サミット(東京都/服部哲也社長)は7月10日、同社として初出店となる東京都千代田区に、「サミットストア神田スクエア店」(以下、神田スクエア店)をオープンした。
同店は売場面積100坪(330㎡)という超・小型店だ。スペースに制約があるなかでも、生鮮食品や出来たて総菜を可能な限り提案し、日常の食卓ニーズに応えられる店をめざしている。

7月10日にオープンした「サミットストア神田スクエア店」。写真は青果側の出入口で、店頭でも青果を販売することで生鮮品が揃う店であることをアピールする

住友商事開発の
オフィスビル内に出店

 神田スクエア店がオープンしたのは、都営地下鉄新宿線「小川町」駅から南西へ約300m。サミットの親会社である住友商事(東京都/兵頭誠之社長)が開発したオフィスビル「神田スクエア」の1階だ。

 サミットは、今まであまり出店できていないJR山手線内側への侵攻を強化する方針を打ち出しており、18年から都市型小型店の開発を進めてきた。18年2月開業の「江原町店」(中野区:約290坪)にはじまり、「本天沼店」(杉並区:約300坪)、「三田店」(港区:約300坪)、「鍋屋横丁店」(中野区:約280坪)を出店。神田スクエア店はなかでも最も小型の店舗となる。

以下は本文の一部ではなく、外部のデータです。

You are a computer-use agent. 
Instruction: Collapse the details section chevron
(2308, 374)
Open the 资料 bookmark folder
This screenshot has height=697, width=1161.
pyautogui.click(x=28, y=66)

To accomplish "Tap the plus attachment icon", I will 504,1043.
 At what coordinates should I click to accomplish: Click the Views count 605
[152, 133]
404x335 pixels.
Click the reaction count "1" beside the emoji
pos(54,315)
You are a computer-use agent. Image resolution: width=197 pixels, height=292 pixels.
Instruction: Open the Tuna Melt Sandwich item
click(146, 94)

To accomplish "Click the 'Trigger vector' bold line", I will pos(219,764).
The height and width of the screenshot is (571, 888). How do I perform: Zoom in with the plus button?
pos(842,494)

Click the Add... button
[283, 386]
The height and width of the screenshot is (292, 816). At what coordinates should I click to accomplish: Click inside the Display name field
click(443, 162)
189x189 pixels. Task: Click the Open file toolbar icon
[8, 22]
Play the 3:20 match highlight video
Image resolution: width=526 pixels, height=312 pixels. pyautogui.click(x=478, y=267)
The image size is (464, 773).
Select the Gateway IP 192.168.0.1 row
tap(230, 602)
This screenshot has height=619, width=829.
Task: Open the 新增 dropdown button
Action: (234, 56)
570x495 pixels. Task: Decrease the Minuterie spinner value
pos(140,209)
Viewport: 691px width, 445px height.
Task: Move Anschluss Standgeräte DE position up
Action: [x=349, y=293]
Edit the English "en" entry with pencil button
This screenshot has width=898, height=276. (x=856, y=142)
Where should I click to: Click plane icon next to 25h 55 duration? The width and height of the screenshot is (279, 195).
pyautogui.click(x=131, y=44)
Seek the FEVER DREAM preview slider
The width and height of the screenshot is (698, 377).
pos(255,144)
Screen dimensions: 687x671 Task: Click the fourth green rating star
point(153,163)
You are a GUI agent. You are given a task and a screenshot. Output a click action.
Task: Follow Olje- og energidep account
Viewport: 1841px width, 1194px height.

 約3年前にこの物件への出店を決めた竹野浩樹会長は「出店競争の激しい都心部では300坪の物件もなかなか獲得できない。都市部を本格的に攻めるには店舗のダウンサイジングが必要と考え、思い切って100坪の店づくりに挑戦しようと考えたと」と語る。

オフィス側の出入口には総菜売場を設置。ビジネスパーソンのランチ需要を取り込む

小型店でも生鮮食品や
出来たて総菜のニーズに応える

 競合店は、店舗から1km圏内では、売場面積約370坪の「オリンピック淡路町店」以外は、「マルエツプチ」「まいばすけっと」「成城石井」といった同50坪ほどのミニスーパーしかない。
 そうしたなかサミットは、商圏内に多くの“買物難民”が存在しているとして、オフィスのビジネスパーソンだけでなく、近隣住民にも、ふだんの食卓の買物の場として利用される店をめざしているのが特徴だ。

 取締役執行役員営業企画部の岡田崇マネジャーは「近隣に買物の場がないから仕方なく使われるのではなく、生鮮食品の鮮度や総菜の出来たて感といった食品スーパーに対する期待に応え、生活のなかでメーンで利用される店をめざしている」と説明する。

総菜は店内調理を中心に
280SKUをラインアップ

 実際に売場を見ていくと、神田スクエア店は小型店ながら取り扱いSKU数は4882を揃える。なかでも総菜売場は、280SKUと標準店並みの品揃えを提供。ビジネスパーソンの昼食ニーズも取り込むことで、全体の売上高構成比のうち22%を稼ぎたいねらいだ。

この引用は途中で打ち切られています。